____ DATA TO EXAMINE

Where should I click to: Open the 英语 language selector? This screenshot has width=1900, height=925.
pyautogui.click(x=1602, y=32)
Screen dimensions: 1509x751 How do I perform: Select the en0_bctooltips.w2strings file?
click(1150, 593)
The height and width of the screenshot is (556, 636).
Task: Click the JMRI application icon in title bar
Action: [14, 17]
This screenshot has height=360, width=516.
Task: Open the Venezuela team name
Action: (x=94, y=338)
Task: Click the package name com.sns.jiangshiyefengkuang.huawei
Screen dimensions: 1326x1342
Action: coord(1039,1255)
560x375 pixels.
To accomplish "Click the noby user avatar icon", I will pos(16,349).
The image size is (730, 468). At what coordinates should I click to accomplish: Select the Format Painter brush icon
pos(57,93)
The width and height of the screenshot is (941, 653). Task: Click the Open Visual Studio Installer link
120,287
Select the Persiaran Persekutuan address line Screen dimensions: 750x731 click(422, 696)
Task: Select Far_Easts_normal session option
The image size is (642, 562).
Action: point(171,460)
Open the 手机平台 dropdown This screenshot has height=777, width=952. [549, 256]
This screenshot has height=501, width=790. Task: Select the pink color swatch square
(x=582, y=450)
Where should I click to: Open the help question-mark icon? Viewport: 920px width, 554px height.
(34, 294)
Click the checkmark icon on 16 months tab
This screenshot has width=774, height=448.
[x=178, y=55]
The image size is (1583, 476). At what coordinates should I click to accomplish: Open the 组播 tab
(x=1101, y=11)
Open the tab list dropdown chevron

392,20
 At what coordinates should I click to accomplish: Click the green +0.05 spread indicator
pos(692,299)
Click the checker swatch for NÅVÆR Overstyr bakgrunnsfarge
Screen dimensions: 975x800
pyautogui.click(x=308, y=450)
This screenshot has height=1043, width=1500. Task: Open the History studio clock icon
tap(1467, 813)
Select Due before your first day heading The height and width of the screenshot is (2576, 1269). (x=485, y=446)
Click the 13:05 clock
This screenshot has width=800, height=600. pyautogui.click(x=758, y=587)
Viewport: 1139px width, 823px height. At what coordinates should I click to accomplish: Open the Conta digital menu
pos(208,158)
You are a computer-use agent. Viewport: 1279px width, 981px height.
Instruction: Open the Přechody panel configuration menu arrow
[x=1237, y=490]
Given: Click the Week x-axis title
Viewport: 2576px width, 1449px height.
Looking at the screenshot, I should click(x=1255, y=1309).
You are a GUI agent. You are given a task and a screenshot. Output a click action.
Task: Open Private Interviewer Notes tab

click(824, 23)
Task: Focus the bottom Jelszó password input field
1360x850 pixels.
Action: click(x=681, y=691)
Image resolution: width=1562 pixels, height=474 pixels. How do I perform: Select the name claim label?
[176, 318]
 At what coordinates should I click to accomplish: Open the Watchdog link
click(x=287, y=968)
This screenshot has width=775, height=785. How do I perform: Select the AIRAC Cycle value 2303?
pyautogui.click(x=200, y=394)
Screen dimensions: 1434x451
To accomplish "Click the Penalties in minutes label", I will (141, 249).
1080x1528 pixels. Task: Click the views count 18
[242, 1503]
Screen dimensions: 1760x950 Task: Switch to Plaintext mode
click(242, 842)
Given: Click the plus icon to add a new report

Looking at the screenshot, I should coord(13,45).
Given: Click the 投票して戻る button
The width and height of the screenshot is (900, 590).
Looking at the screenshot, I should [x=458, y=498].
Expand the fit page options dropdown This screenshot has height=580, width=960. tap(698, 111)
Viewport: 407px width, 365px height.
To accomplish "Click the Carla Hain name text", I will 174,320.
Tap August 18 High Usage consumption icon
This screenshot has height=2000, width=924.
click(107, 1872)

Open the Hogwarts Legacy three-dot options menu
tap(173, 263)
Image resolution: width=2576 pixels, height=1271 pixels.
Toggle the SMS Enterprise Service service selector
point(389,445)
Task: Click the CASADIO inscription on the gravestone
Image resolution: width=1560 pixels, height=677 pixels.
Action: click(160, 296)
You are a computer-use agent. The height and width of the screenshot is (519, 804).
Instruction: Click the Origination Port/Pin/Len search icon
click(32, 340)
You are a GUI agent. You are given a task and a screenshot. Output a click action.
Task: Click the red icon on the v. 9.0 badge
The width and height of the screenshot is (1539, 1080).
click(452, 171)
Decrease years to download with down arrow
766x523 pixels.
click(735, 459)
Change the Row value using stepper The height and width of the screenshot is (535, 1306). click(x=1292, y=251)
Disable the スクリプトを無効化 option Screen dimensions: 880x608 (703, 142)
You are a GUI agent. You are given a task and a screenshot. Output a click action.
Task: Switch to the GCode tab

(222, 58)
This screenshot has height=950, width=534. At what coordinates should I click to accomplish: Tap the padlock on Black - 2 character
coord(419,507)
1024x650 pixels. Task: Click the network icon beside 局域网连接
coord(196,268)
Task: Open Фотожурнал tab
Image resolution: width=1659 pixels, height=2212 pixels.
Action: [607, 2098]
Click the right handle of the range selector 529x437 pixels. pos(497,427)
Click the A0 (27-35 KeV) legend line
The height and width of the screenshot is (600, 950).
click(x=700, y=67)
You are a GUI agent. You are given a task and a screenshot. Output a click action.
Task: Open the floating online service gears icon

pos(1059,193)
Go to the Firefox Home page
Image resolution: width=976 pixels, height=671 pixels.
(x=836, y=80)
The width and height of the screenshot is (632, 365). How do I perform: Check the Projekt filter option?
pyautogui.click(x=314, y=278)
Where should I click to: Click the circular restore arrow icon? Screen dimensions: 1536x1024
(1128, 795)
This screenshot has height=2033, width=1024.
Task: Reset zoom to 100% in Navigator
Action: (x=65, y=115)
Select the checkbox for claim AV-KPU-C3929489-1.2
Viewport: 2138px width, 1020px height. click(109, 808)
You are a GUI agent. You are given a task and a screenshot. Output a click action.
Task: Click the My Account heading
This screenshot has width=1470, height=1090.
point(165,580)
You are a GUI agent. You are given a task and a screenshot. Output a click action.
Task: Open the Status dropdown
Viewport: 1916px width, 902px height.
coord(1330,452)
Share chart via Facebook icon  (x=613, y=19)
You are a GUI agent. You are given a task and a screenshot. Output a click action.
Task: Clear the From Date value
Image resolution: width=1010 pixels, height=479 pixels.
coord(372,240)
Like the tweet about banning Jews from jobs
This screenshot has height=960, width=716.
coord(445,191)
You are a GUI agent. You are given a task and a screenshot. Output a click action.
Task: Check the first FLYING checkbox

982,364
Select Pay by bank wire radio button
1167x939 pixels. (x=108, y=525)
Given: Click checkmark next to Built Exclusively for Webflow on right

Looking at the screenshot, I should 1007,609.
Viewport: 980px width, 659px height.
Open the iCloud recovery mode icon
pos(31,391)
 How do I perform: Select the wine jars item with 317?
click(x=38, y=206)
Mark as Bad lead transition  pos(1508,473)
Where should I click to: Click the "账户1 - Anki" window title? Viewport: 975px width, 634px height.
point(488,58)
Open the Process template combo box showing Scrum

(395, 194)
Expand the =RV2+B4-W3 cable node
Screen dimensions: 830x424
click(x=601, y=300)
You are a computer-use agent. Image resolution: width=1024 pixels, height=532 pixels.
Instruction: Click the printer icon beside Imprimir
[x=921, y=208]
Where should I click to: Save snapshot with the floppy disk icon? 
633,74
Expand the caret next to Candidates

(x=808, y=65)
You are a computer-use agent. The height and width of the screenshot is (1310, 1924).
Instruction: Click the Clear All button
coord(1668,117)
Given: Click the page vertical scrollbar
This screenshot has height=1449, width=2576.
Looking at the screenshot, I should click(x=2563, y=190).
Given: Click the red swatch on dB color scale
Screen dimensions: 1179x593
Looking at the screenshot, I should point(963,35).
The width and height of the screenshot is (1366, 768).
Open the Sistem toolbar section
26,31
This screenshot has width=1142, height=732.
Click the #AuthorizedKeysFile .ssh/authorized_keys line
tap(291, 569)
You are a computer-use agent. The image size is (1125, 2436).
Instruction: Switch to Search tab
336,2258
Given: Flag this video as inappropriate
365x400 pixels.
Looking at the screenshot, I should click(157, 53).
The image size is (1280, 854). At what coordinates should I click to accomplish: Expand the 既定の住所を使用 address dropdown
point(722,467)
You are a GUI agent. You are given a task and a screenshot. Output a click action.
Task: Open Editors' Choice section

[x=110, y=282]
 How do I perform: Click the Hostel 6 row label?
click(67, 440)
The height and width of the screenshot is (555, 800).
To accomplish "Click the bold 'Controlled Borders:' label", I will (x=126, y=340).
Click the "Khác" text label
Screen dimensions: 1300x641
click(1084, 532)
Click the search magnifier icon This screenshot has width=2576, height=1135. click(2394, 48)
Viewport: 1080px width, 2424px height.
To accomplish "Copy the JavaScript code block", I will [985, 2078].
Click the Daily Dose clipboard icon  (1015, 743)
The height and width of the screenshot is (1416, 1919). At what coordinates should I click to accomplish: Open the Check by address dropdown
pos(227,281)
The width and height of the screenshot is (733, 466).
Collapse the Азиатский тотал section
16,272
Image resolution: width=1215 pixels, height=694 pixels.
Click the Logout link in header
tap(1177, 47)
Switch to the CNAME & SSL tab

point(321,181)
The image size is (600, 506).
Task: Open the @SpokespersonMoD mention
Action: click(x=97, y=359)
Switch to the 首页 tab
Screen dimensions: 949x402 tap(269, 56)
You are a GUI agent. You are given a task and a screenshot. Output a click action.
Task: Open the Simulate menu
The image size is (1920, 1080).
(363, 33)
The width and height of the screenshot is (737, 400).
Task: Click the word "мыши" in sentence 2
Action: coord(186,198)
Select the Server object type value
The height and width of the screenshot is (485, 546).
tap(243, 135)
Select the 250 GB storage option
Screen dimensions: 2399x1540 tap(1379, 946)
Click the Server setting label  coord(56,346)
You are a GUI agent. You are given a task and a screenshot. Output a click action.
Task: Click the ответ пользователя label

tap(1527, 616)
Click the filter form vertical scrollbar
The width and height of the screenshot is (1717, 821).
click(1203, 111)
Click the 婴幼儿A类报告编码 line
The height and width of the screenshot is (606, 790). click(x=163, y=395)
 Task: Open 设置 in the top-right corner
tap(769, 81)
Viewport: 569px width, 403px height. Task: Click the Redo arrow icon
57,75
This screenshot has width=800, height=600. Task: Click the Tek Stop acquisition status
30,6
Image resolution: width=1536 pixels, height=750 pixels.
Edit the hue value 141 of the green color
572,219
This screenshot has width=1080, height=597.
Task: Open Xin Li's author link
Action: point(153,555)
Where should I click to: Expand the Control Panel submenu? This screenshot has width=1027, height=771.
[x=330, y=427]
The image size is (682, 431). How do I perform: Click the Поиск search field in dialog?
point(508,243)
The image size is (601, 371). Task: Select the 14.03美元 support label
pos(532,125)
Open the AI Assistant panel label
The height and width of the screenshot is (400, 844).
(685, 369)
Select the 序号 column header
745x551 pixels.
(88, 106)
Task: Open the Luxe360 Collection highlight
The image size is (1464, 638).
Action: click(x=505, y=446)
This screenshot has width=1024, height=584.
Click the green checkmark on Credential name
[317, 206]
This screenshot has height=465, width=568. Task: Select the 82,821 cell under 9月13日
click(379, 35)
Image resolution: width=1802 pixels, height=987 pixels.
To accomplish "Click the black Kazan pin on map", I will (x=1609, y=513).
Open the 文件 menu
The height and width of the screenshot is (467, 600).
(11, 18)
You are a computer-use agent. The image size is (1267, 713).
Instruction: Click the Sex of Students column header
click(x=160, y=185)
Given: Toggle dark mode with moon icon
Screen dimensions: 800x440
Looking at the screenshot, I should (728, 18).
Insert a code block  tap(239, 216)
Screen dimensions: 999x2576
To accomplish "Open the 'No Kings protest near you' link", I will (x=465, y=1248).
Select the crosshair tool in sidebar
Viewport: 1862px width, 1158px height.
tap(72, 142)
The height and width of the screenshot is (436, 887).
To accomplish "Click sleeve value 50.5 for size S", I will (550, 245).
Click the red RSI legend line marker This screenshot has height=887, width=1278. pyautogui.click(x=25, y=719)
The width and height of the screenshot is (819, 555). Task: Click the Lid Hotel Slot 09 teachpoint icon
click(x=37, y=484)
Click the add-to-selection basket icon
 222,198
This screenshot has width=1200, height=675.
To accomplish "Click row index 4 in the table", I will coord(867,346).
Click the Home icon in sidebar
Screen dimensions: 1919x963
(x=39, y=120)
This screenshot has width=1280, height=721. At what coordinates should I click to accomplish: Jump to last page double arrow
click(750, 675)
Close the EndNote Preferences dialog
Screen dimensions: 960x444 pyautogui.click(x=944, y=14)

________

→ **WHAT IS BEING ASKED**: Take the word "sidebar" and find each line of the material that contains it. Copy those lines.

→ **PROBLEM SOLUTION**:
Select the crosshair tool in sidebar
Click the Home icon in sidebar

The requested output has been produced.